We’ve only just begun to scratch the surface of that potential and it is notable that the growth in online pharmacy in the past few years has been almost entirely patient-led, rather than in response to commissioned services.

New lines of communication

As we move beyond last week’s tender process to implementation, we need to gear up to online working. Healthcare professionals must learn to communicate and work with patients in new ways.

This covers issues as diverse as what to do if a patient goes into distress midway through a remote consultation through to how to ensure confidentiality when a patient’s actions risk breaching their own privacy.

It’s clear that practices will face varied challenges. Some are already embracing and leading the digital healthcare revolution, but others will need support to upgrade their hardware, bandwidth and digital skill set.

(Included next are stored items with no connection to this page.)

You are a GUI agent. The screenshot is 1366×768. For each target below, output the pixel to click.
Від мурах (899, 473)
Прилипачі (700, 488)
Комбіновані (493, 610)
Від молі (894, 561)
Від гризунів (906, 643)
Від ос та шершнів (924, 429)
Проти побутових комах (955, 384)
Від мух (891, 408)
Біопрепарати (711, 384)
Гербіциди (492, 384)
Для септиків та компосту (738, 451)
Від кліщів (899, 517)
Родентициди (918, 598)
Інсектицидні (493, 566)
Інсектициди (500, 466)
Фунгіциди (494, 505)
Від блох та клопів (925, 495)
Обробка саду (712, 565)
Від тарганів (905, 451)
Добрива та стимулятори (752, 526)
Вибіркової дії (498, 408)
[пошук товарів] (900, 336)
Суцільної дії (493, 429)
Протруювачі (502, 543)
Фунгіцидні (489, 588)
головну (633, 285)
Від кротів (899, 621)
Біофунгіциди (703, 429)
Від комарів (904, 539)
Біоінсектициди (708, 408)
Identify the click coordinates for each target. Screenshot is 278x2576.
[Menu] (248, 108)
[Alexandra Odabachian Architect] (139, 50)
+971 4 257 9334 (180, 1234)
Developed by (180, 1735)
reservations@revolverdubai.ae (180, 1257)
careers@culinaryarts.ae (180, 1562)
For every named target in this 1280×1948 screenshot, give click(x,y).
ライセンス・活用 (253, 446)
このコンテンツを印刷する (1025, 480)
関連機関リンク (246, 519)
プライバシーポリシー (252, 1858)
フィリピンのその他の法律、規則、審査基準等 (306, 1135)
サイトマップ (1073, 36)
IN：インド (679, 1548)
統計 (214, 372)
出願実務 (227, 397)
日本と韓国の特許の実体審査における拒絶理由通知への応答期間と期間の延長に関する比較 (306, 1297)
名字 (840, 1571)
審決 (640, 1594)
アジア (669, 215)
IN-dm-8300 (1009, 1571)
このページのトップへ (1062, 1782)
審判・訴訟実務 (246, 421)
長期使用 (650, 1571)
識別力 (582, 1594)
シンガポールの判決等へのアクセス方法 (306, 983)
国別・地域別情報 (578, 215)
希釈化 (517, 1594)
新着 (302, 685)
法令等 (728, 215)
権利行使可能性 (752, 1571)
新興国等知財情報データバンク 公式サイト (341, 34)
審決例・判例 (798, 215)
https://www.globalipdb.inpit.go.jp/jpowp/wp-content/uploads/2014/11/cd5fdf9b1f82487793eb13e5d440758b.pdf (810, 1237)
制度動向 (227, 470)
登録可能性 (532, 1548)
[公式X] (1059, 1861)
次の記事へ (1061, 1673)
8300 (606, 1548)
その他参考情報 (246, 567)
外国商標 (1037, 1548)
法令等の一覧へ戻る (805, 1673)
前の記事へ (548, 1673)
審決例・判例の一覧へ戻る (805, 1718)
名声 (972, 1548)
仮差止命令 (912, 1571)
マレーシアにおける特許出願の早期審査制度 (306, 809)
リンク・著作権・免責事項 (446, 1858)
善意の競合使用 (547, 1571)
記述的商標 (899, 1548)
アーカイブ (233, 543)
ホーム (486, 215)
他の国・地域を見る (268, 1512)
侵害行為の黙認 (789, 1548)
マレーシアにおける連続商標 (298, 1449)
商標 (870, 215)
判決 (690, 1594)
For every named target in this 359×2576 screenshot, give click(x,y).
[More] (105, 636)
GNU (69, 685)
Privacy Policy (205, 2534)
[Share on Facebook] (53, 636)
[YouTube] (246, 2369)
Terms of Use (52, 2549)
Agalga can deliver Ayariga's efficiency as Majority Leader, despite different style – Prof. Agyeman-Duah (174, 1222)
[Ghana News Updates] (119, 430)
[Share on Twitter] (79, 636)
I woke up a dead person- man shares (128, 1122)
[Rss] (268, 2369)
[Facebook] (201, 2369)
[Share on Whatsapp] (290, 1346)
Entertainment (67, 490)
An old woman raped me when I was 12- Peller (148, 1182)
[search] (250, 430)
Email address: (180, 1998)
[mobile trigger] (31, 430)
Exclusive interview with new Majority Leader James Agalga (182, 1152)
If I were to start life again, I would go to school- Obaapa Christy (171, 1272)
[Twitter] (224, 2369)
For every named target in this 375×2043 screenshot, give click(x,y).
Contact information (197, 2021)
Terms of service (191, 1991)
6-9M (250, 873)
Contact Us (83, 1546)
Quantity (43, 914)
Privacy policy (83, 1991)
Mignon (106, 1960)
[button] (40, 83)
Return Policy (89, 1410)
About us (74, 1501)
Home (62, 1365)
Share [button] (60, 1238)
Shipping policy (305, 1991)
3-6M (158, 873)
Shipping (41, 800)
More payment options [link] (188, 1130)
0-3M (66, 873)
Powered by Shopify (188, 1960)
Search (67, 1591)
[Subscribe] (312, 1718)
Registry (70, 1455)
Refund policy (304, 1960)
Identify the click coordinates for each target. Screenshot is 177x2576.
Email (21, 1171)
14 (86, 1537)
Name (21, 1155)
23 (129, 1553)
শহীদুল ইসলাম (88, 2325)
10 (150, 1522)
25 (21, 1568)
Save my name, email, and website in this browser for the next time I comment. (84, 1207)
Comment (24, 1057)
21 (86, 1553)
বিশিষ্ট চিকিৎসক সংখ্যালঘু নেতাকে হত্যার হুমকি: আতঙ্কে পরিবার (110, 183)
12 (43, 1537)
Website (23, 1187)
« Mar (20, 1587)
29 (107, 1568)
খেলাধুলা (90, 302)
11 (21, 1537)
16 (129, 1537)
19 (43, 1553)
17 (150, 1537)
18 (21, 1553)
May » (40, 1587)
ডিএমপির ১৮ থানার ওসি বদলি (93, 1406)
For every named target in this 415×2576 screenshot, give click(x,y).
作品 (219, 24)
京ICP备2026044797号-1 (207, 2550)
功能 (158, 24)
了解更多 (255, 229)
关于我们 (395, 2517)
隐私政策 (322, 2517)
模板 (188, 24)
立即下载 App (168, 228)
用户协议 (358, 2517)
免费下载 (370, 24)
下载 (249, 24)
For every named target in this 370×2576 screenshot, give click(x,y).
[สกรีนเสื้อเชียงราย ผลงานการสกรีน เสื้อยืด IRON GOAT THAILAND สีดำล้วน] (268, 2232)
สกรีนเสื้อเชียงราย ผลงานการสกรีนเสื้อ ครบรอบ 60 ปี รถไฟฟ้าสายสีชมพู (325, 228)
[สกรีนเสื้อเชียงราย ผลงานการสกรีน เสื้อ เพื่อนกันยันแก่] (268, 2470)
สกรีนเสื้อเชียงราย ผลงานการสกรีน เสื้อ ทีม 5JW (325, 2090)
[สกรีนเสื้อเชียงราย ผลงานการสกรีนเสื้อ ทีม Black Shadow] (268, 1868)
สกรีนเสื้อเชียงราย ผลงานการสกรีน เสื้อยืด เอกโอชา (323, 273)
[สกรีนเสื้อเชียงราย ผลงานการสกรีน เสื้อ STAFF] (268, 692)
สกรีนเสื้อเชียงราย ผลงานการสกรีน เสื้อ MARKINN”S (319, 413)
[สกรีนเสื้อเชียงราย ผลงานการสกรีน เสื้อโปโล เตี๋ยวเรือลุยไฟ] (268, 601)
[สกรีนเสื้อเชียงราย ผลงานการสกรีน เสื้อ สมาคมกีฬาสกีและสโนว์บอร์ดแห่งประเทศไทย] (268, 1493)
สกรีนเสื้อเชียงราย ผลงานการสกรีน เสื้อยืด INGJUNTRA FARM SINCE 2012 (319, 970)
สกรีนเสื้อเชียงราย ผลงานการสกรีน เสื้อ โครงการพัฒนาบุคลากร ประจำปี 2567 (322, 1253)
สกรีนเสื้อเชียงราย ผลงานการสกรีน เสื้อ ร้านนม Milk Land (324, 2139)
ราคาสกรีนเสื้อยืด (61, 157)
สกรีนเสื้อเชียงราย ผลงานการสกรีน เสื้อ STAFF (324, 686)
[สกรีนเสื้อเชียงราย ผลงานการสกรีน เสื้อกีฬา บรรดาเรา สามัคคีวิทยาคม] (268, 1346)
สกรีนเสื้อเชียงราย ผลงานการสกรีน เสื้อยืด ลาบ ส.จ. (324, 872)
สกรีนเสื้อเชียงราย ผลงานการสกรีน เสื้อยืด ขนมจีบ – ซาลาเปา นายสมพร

This goes beyond each practice’s immediate capability – many patients also need help accessing digital consultations for the first time. This is why providing training, onboarding support and patient liaison is so important – especially as it is likely that many of the most digitally excluded communities will also be the worst affected by coronavirus.

This needs proper resourcing and it is exactly the sort of area where the mature players in the sector have invested so much attention to get right.

Of course, online consultations will never replace all face-to-face contact. Integration with in-person appointments and appropriate triaging to channel people to the right care first time is critical.

Global technology shortage

We also need to think about our digital response in the context of the shortage of global health technology expertise. The digital solutions we choose must deliver value to patients, clinicians and the public. To do that, they must be adequately funded. Everyone expects minimal margins, but if we squeeze so tight that we compromise the viability of the supply chain we need to remember that other countries are eager to offer more compelling propositions.

Similarly, cutting vital elements such as training and support may appear to generate quick cash savings, but risk creating an underutilised service. In the context of coronavirus, the opportunity cost of not fully utilising digital provision will be counted by increased infections.

The coronavirus pandemic has led to a revolution in public and professional opinion on the need for digital healthcare. As a society, we must make the most of this opportunity.

Like any revolution, there are risks, but we know from experience they are outweighed by the rewards.

Covid-19 has brought the immediate pressing need for digital healthcare into sharp relief. It’s never been more important to get it right, and we may well find that the shift to digital healthcare paves the way for the long-term improvements in NHS efficiency, patient access and wellbeing, leading to a stronger health service adapted to the 21st century.